Advisory Committee Chair
Adam Vines
Advisory Committee Members
Gale Temple
James Braziel
Document Type
Thesis
Date of Award
2014
Degree Name by School
Master of Arts (MA) College of Arts and Sciences
Abstract
The poems in this collection generally focus on the relationship between people and place, specifically the landscapes and cultural habits of South Alabama. Many of the poems meander through dense woodlands and backwaters while confronting life, death, destruction, and renewal. The speakers and characters that populate these poems often shoulder some anxiety that becomes enmeshed in and informed by their physical surroundings. Ecology, therefore, plays a major role in the poetry, particularly that of the Coastal Plain's historic longleaf pine habitat and the necessary land management practice of "fire ecology." Additionally, the poetry explores land use from multiple angles. One common thread throughout the collection is the father-son relationship of a conflicted land developer and his son, where the boy grows up in the overlap of his father's two passions--his allure to freedom and wilderness, and his devotion to progress and business.

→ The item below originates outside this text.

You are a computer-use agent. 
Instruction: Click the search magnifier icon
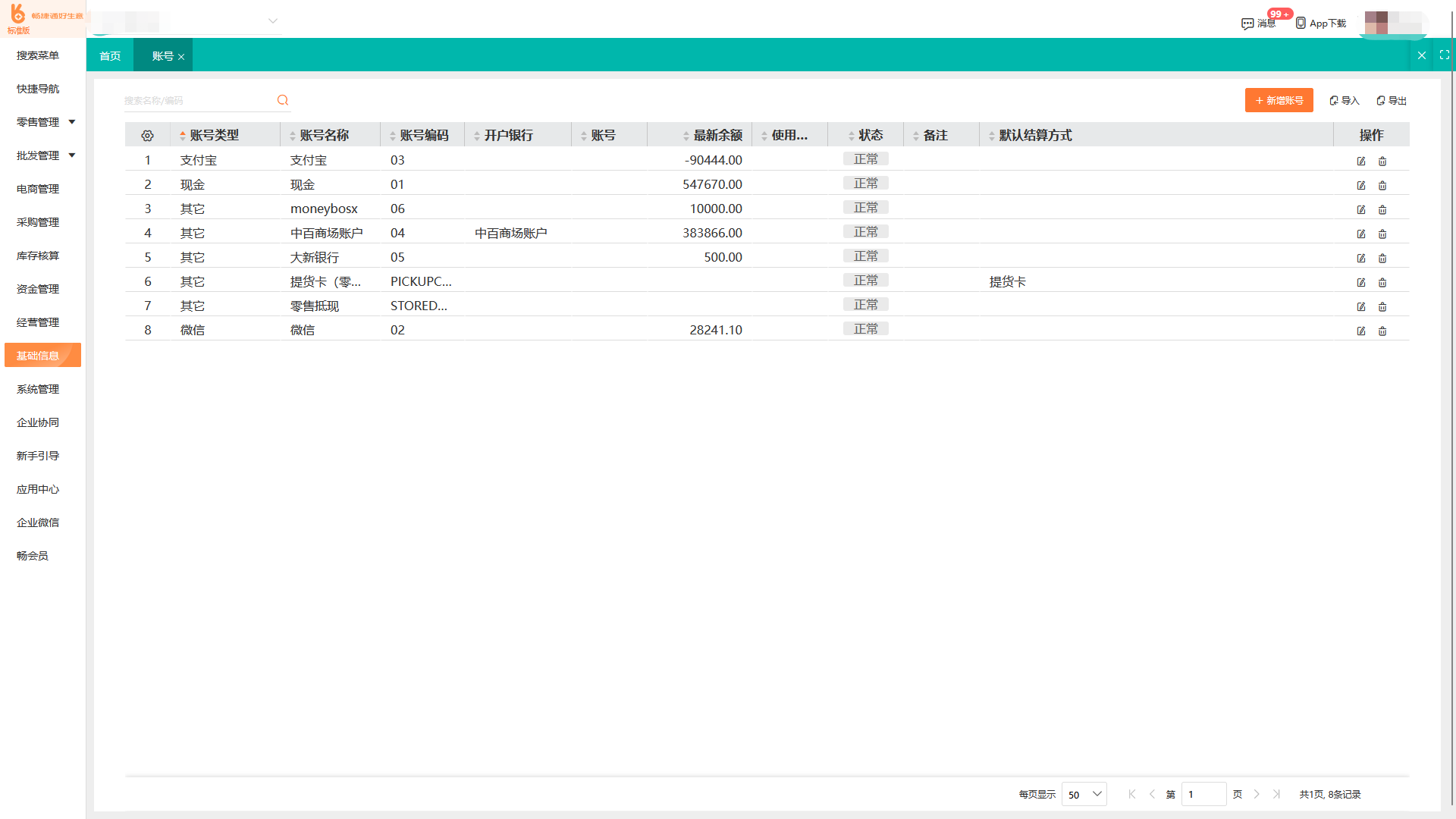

The poetry further seeks to understand the mindset of progress, ambition, greed, apathy, and charity through a number of poems that occasionally depart from South Alabama into other real or even fictive lands. In doing so, this collection often touches on other subjects relevant to Southern culture and the American identity as a whole--conformity, politics, community, gentrification, displacement, faith, love, and war.
Recommended Citation
Saad, John, "Longleaf" (2014). All ETDs from UAB. 2879.